Try it: From the entries below, transcribe exactly the lines between the line holding "This screenshot has height=1118, width=828." and the line holding "Viewport: 583px width, 464px height.", inclusive; skip all other lines.

++++ Dataset records

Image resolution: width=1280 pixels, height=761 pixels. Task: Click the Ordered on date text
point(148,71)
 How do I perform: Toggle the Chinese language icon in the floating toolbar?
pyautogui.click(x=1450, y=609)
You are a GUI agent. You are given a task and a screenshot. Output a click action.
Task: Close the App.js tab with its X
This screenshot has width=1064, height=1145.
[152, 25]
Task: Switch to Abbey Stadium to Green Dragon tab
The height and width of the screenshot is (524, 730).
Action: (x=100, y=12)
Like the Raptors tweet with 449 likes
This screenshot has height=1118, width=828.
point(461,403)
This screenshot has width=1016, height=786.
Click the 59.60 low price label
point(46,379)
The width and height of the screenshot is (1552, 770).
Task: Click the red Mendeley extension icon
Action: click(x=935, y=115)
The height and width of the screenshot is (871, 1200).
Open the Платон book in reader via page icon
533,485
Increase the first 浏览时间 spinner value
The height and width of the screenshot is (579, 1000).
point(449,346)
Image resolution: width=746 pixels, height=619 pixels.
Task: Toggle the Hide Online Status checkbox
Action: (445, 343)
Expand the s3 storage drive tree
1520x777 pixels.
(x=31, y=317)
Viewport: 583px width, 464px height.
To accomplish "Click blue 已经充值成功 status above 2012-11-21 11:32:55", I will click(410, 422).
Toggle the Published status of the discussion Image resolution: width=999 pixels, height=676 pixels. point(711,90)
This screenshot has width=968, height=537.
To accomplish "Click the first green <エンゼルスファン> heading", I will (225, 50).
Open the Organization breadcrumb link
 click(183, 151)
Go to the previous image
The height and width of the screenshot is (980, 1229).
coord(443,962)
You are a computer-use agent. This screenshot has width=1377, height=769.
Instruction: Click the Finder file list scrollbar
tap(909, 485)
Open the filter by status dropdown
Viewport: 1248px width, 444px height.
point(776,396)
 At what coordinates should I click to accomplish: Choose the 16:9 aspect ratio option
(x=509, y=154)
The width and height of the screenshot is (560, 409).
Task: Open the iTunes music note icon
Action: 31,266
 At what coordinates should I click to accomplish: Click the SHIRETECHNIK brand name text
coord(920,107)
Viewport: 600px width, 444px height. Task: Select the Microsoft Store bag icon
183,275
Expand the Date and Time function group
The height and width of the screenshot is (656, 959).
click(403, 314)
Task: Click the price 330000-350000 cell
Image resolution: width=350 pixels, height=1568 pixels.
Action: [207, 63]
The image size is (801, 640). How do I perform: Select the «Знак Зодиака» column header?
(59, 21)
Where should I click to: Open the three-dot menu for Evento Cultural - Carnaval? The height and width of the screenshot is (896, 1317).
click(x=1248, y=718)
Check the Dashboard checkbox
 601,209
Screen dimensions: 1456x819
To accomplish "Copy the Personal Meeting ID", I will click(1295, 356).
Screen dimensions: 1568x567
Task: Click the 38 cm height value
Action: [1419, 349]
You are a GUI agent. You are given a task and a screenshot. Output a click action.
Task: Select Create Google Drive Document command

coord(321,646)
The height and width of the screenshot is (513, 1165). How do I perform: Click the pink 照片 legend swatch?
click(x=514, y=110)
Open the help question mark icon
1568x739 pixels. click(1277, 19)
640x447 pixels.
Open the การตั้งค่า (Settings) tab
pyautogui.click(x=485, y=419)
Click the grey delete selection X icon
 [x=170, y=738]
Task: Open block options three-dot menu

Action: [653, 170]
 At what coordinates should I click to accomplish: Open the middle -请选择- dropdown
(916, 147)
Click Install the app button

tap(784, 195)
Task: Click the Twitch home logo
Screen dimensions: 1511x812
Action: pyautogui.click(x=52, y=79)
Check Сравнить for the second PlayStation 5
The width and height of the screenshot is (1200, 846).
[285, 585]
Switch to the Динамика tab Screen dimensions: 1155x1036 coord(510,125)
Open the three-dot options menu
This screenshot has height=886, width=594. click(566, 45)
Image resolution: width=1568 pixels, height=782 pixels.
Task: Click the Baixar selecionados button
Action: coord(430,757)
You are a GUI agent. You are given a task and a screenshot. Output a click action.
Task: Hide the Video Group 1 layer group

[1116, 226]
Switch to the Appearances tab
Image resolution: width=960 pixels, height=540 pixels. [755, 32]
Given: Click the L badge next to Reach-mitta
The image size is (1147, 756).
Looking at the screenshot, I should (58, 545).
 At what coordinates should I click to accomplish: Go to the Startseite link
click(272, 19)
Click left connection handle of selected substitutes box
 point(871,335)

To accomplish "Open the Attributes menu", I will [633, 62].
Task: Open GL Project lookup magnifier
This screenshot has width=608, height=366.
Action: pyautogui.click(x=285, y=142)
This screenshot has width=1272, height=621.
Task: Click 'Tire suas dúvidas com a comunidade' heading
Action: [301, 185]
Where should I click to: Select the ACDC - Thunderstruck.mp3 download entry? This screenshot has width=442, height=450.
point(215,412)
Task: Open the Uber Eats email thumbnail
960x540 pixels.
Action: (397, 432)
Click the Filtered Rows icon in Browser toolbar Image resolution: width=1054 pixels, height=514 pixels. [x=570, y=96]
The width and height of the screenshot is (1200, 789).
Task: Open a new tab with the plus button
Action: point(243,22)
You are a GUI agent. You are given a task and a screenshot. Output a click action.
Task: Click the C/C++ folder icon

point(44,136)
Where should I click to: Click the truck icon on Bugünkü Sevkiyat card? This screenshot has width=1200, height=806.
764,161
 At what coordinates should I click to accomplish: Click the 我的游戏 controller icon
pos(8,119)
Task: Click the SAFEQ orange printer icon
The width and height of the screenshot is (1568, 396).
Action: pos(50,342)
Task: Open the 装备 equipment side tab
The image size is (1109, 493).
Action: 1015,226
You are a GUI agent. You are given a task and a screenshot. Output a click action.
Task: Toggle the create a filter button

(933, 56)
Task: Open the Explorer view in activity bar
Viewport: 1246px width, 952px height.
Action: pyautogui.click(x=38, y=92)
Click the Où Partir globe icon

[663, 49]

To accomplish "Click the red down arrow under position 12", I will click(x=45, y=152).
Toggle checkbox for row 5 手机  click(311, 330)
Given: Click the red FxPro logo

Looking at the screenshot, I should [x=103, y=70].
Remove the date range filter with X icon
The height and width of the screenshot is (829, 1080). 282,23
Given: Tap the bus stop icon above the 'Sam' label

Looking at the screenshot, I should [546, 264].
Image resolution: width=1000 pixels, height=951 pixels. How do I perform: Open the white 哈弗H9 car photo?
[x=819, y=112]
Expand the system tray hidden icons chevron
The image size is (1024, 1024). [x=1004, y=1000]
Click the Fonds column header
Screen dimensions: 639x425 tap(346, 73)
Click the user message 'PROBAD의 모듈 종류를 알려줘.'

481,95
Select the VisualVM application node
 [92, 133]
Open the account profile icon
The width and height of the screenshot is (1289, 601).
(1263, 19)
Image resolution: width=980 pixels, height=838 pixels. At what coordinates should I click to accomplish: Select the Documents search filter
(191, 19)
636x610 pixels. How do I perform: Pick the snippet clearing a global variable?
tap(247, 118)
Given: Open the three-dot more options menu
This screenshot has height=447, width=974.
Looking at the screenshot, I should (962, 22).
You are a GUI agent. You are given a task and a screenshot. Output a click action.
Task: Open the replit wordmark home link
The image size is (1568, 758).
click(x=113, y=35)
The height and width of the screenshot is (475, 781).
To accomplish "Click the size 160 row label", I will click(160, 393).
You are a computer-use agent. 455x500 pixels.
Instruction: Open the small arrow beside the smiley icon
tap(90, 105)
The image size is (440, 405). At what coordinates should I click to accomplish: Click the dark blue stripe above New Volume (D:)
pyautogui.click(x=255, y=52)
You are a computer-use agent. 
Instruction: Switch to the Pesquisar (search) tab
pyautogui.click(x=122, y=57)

++++++++

Answer section:
This screenshot has height=1118, width=828.
point(461,403)
This screenshot has width=1016, height=786.
Click the 59.60 low price label
point(46,379)
The width and height of the screenshot is (1552, 770).
Task: Click the red Mendeley extension icon
Action: click(x=935, y=115)
The height and width of the screenshot is (871, 1200).
Open the Платон book in reader via page icon
533,485
Increase the first 浏览时间 spinner value
The height and width of the screenshot is (579, 1000).
point(449,346)
Image resolution: width=746 pixels, height=619 pixels.
Task: Toggle the Hide Online Status checkbox
Action: (445, 343)
Expand the s3 storage drive tree
1520x777 pixels.
(x=31, y=317)
Viewport: 583px width, 464px height.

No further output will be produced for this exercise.